Question

Solve each equation. For equations with real solutions, support your answers graphically.$$9 x^{2}-12 x=-8$$

Answer

**step1 Rewrite the equation in standard form**

To solve the quadratic equation, we first need to rearrange it into the standard form $$ax^2 + bx + c = 0$$. This involves moving all terms to one side of the equation, setting the other side to zero.

$$9x^2 - 12x = -8$$

Add 8 to both sides of the equation to move the constant term to the left side.

$$9x^2 - 12x + 8 = 0$$

**step2 Calculate the discriminant to determine the nature of the solutions**

For a quadratic equation in the form $$ax^2 + bx + c = 0$$, the discriminant ($$\Delta$$) is calculated using the formula $$\Delta = b^2 - 4ac$$. The value of the discriminant tells us whether the equation has real solutions or not. If $$\Delta > 0$$, there are two distinct real solutions. If $$\Delta = 0$$, there is exactly one real solution. If $$\Delta < 0$$, there are no real solutions.

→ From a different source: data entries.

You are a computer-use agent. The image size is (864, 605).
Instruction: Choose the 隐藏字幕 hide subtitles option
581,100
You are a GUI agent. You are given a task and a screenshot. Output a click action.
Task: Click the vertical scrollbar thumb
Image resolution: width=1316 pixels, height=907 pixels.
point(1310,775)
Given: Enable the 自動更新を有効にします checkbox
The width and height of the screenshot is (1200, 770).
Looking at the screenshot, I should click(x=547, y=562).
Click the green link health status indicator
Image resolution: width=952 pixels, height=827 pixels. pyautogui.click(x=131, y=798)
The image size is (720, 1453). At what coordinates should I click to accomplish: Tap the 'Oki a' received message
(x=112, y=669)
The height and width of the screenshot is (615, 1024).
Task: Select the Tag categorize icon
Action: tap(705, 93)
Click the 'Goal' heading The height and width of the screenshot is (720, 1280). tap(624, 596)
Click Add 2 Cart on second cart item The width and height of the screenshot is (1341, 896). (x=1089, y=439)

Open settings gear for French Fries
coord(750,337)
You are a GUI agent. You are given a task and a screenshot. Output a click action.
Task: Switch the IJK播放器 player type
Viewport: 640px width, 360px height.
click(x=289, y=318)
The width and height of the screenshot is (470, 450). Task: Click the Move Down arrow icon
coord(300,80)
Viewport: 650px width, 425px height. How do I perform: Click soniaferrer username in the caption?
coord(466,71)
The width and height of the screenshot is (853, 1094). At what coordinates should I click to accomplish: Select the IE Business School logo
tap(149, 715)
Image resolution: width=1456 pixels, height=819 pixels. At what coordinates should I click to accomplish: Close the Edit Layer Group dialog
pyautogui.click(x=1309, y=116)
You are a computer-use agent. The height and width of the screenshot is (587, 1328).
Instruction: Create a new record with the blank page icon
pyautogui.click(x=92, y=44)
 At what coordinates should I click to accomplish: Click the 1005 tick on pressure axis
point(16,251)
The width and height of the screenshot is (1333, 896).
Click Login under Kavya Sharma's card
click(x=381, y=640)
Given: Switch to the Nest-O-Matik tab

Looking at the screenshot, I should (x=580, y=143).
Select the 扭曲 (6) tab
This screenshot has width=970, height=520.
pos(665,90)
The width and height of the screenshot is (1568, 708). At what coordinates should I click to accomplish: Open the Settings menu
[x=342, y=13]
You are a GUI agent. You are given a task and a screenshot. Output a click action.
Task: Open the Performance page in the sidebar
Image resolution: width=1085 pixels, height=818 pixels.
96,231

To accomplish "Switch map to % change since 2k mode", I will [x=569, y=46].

From the standard form of our equation, we identify the coefficients:

$$a = 9$$

$$b = -12$$

$$c = 8$$

Now, we substitute these values into the discriminant formula:

$$\Delta = (-12)^2 - 4 \times 9 \times 8$$

$$\Delta = 144 - 288$$

$$\Delta = -144$$

**step3 Interpret the discriminant and state the conclusion**

Since the discriminant ($$\Delta$$) is -144, which is less than 0, the quadratic equation has no real solutions. This means there are no real numbers for 'x' that satisfy the given equation.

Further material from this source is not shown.